Bell, now 33, indicated his guilt at an early stage in court proceedings and admitted possessing a class A drug with intent to supply, at a plea hearing on May 1.

Adam Birkby, mitigating, described it as, “a relatively unsophisticated business”, with an absence of phone evidence containing messages from suppliers or clients.

“It shows the defendant’s naivety and lack of commercial acumen, being prepared to supply high-purity cocaine. He did not have the nous, with no evidence of cutting agents and such-like.

“He was a regular user of cocaine at the time and was only trying to sell on some of the stuff he used.”

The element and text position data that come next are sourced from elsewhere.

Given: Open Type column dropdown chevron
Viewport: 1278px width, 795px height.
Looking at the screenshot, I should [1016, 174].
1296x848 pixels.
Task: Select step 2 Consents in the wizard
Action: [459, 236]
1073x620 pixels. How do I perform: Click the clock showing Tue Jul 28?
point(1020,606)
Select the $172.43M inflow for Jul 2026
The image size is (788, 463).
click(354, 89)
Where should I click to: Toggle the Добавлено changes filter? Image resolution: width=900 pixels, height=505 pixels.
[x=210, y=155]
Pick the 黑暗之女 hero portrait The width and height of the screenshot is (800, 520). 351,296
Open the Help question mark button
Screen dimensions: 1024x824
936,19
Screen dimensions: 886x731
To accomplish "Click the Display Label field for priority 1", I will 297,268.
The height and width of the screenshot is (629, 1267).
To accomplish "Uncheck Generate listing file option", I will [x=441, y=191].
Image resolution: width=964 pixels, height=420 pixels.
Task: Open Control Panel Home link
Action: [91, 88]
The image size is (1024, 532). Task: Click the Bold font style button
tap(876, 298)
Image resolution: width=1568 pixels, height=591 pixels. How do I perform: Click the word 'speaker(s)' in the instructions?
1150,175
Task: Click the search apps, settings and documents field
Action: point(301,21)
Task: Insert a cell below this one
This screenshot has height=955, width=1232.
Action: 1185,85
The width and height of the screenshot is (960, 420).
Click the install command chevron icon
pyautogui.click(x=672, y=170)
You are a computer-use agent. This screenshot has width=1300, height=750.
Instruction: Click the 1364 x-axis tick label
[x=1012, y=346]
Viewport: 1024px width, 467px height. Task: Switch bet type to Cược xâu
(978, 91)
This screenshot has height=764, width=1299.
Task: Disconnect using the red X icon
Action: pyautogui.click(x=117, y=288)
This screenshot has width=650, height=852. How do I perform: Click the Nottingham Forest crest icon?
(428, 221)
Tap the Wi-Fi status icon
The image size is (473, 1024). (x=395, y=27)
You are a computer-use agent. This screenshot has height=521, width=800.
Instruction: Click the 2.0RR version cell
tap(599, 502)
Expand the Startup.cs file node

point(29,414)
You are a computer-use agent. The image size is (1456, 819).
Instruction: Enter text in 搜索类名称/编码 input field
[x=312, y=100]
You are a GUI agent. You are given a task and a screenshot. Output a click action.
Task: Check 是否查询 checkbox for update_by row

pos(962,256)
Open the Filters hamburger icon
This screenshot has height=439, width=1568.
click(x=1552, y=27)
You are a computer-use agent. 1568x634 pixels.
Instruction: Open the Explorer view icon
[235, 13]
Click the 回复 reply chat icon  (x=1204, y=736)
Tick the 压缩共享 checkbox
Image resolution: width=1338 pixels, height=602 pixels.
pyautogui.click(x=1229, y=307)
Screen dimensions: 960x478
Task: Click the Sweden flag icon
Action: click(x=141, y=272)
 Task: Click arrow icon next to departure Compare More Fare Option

Mr Birkby said Bell was of previous good character and was a well-respected “hard worker”, having been employed as a council heating engineer before setting out to establish his own plumbing and heating business.

Since his arrest Bell was said to have taken steps to address his addiction.

“He bitterly regrets his actions and apologises to the courts, his family and employers.

“He knows he’s let a great many people down. He’s made a dreadful mistake, totally out of character.”

Judge Ray Singh, who read a number of character references forwarded to the court, said: “This was an enterprise where you were intending to make a significant financial gain.

“I accept it was a case where no drugs had been sold as it was early in the enterprise, but you had intended to supply these drugs, as there was almost a quarter of a kilogram, although there was no evidence of supply.”

He imposed a three-year prison sentence and set in motion proceeds of crime proceedings, with a further court hearing scheduled on September 24.